What you are asked to do: Rewrite the data from the line with "Kiniro Mosaic (95, 356)" through the line with "Multipurpose Batteries & Power-> (63, 264)", changing "Stone" to "Rock" and keeping everything else the same. Leave out the pictures.

Records for this exercise:
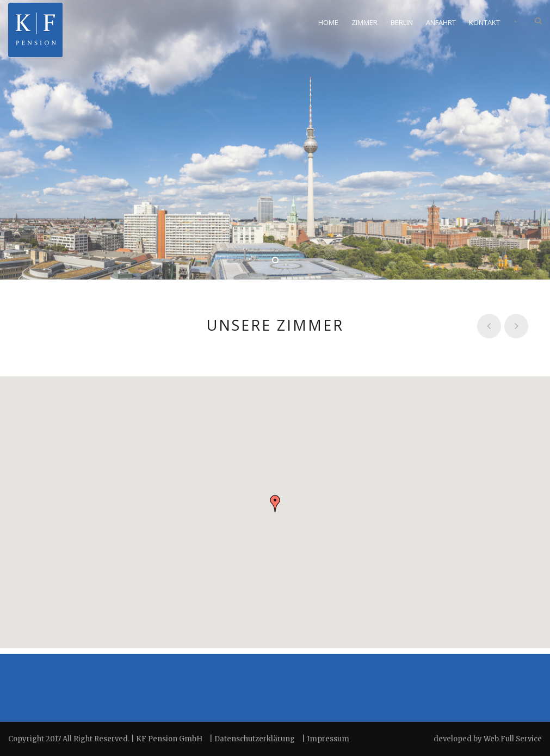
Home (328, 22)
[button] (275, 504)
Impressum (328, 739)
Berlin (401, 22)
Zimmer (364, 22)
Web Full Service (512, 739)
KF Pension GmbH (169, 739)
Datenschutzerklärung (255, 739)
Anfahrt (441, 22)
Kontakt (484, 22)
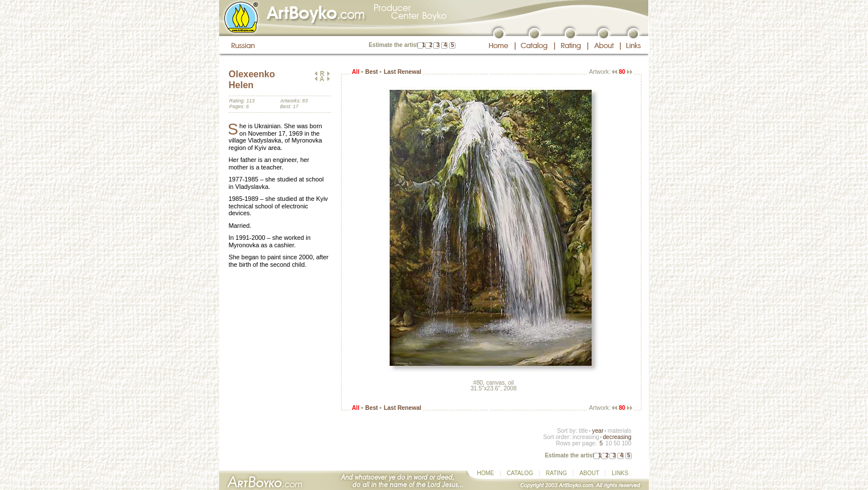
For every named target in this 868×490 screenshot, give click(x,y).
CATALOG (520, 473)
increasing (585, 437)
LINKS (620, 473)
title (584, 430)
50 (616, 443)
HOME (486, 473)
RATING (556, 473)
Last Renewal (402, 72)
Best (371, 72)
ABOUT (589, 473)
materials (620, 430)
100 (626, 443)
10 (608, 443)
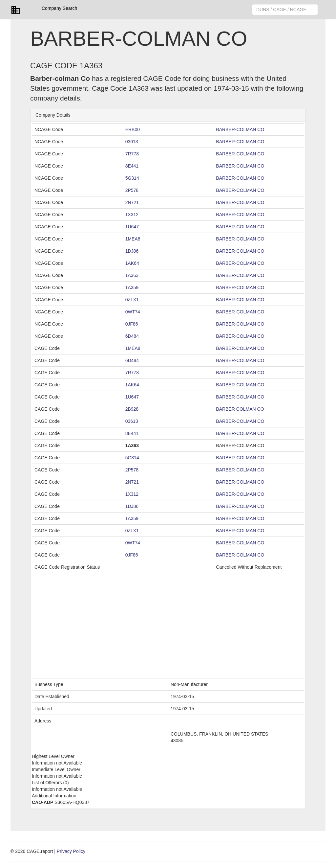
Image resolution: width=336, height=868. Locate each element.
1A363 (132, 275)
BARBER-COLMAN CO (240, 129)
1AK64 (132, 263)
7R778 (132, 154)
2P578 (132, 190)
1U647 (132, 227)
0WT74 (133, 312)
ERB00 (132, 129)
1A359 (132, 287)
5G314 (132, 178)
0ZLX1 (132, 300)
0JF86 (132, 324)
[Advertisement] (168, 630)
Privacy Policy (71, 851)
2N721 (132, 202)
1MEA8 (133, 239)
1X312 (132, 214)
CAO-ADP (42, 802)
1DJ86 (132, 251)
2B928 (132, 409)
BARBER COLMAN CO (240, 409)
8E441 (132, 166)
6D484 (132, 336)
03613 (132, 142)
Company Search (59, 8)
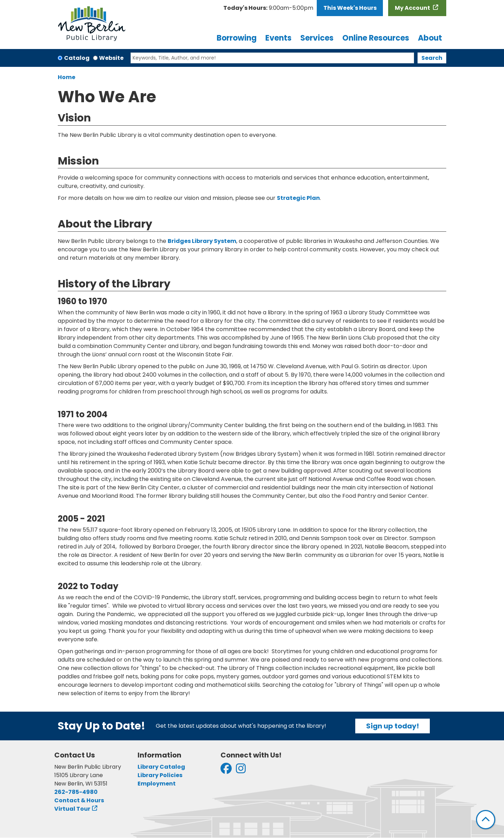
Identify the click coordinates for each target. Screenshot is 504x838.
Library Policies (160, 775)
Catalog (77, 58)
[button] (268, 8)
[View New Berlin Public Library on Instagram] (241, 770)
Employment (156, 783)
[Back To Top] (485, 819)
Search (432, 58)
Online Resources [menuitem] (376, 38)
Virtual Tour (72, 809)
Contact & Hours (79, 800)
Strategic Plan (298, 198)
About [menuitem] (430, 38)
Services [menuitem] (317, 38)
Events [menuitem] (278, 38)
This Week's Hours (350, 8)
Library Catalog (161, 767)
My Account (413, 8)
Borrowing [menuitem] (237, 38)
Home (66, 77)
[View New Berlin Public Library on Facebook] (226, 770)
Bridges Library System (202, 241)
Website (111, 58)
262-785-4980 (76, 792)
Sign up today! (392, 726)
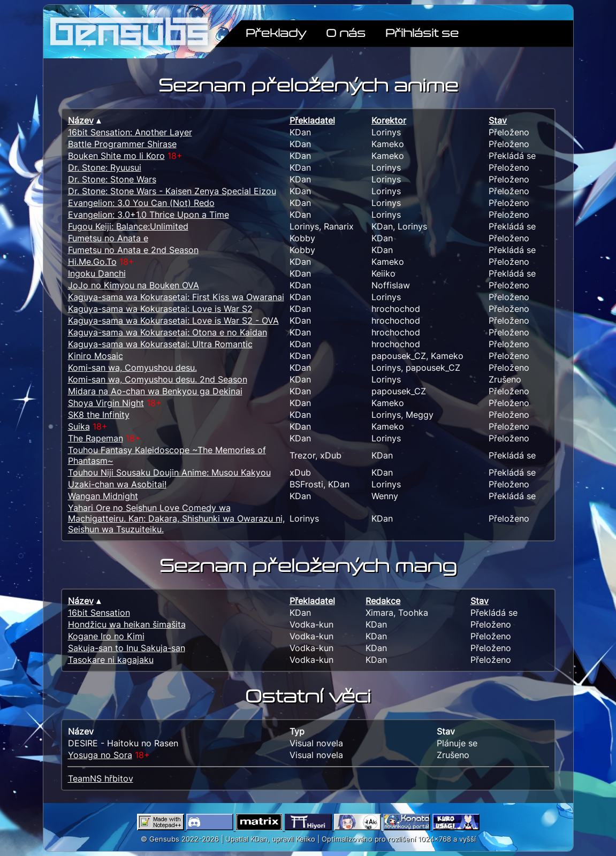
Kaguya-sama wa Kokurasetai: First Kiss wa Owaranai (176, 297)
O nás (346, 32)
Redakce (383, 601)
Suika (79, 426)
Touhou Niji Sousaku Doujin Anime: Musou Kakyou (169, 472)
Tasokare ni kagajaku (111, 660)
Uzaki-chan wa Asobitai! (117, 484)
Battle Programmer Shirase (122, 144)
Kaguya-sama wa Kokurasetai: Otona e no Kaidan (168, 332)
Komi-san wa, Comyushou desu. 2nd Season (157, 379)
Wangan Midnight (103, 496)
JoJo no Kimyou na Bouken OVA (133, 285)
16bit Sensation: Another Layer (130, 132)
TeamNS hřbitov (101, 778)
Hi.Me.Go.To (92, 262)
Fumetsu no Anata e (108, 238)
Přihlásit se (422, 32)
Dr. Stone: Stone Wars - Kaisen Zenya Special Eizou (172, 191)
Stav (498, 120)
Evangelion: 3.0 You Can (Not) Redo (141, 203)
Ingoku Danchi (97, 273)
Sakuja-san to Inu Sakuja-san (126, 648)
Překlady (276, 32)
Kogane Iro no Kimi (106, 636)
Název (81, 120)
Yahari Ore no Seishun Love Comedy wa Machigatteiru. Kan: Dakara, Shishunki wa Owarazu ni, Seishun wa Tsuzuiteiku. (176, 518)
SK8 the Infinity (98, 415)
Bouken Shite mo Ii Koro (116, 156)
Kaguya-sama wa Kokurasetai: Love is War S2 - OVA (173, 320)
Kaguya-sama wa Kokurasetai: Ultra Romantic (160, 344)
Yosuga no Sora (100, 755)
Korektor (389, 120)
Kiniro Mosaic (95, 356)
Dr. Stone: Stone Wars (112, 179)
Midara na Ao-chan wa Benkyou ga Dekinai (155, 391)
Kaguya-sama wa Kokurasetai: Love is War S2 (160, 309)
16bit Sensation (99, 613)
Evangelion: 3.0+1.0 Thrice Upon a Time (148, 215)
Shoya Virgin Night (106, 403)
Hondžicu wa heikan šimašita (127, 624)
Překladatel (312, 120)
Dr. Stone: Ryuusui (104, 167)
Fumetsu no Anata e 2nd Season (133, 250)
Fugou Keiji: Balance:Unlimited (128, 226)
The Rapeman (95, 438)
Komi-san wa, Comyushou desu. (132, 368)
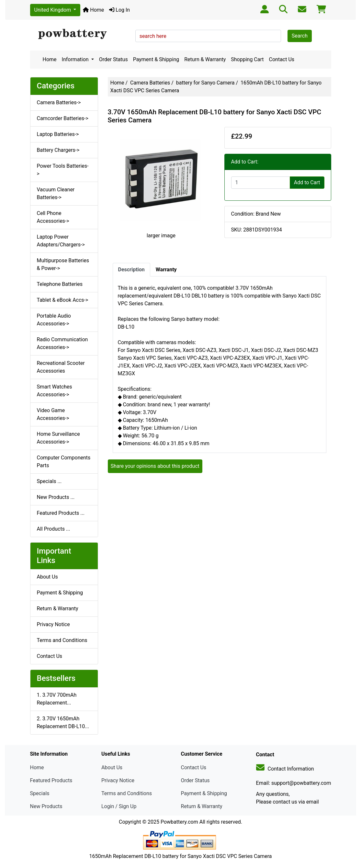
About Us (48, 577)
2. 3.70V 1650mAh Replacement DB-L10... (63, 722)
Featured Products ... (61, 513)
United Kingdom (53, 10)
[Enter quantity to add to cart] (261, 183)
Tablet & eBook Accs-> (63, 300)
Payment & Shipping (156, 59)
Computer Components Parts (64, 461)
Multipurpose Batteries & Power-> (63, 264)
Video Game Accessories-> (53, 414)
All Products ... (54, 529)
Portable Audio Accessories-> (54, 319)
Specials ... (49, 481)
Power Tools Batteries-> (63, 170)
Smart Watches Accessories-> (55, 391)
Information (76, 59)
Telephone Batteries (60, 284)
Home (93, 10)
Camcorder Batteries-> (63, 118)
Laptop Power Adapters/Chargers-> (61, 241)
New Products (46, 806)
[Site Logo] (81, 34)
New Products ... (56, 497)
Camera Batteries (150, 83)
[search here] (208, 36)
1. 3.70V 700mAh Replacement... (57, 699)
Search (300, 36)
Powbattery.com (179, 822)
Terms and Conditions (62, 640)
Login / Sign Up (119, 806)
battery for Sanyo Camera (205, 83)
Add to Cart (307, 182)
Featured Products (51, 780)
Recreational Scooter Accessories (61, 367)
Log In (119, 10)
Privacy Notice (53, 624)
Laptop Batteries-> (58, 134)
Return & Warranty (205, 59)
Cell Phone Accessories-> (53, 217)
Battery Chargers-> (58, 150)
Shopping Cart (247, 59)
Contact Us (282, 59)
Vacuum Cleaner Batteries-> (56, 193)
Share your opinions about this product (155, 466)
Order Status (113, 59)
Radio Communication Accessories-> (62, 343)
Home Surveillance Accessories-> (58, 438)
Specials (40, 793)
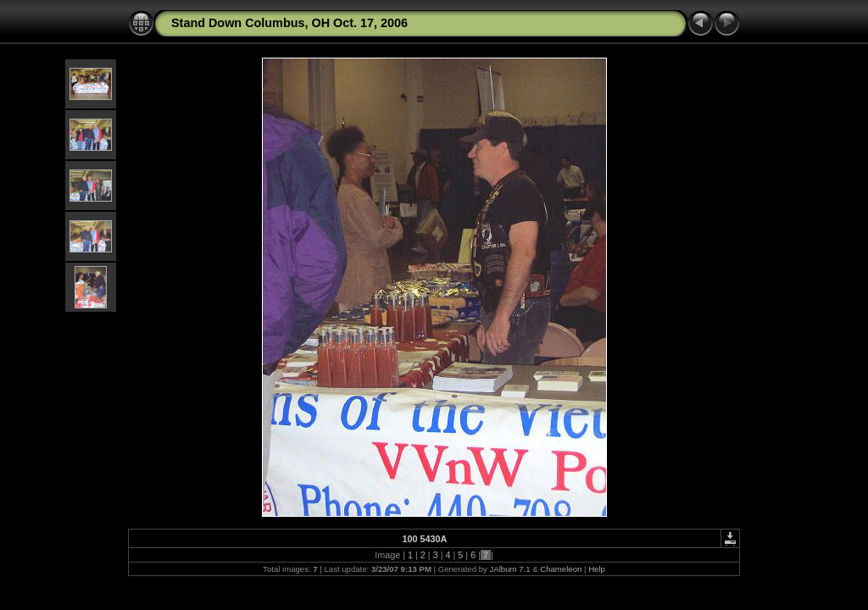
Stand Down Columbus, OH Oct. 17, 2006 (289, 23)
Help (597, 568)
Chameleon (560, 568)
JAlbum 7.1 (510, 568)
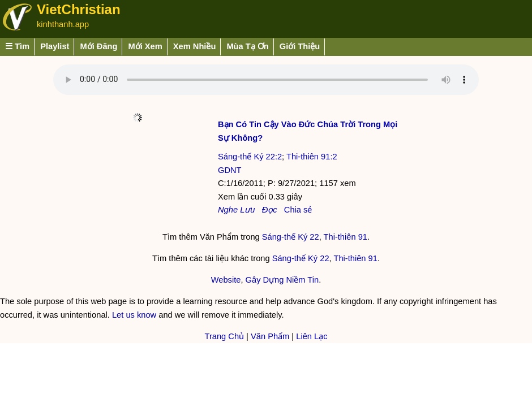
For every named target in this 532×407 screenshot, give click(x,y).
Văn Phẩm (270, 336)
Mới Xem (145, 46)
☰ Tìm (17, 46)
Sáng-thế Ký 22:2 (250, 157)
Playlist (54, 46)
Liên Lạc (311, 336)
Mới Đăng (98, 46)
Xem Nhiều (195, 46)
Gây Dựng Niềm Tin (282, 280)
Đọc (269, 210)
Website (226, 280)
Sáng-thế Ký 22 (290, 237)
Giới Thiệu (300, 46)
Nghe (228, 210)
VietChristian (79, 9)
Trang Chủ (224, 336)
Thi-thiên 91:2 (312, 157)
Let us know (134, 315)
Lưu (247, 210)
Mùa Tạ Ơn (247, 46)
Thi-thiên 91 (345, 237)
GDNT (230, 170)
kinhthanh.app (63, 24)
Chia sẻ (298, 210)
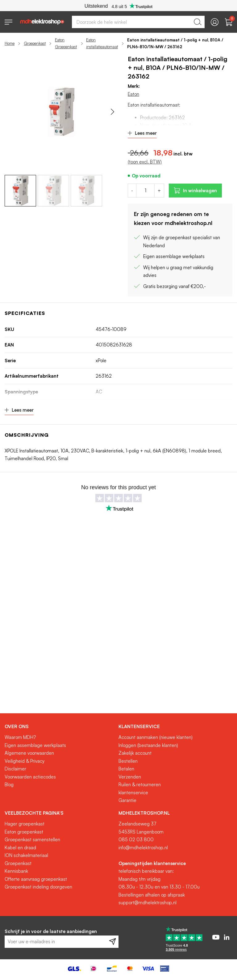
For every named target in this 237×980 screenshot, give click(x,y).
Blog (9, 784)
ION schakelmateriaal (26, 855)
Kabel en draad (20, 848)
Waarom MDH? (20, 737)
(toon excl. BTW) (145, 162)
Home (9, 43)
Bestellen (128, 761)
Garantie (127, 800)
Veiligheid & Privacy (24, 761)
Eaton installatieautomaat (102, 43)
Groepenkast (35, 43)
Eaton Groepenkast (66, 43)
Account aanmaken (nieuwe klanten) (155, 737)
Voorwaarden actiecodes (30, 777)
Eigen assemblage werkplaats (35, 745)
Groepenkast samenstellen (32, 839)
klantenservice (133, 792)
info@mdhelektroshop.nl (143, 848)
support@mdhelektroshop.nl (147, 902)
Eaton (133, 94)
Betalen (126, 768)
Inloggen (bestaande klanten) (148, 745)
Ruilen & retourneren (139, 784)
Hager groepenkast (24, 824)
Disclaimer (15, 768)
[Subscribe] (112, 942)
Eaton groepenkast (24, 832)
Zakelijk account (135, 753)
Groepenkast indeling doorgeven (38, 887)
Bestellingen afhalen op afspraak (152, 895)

Answer to the problem:
Kiniro Mosaic (95, 356)
Dr. Rock: Rock Wars (112, 179)
Midara na Ao-chan wa Benkyou ga Dekinai (155, 391)
Kaguya-sama wa Kokurasetai: Love is War S2 (160, 309)
16bit Sensation (99, 613)
Evangelion: 3.0+1.0 Thrice Upon a Time (148, 215)
Shoya Virgin Night (106, 403)
Hondžicu wa heikan šimašita (127, 624)
Překladatel (312, 120)
Dr. Rock: Ryuusui (104, 167)
Fumetsu no Anata e 2nd Season (133, 250)
Fugou Keiji: Balance:Unlimited (128, 226)
The Rapeman (95, 438)
Komi-san wa, Comyushou desu. (132, 368)
About Us (48, 577)
2. 3.70V 1650mAh Replacement DB-L10... (63, 722)
Featured Products ... (61, 513)
United Kingdom (53, 10)
[Enter quantity to add to cart] (261, 183)
Tablet & eBook Accs-> (63, 300)
Payment & Shipping (156, 59)
Computer Components Parts (64, 461)
Multipurpose Batteries & Power-> (63, 264)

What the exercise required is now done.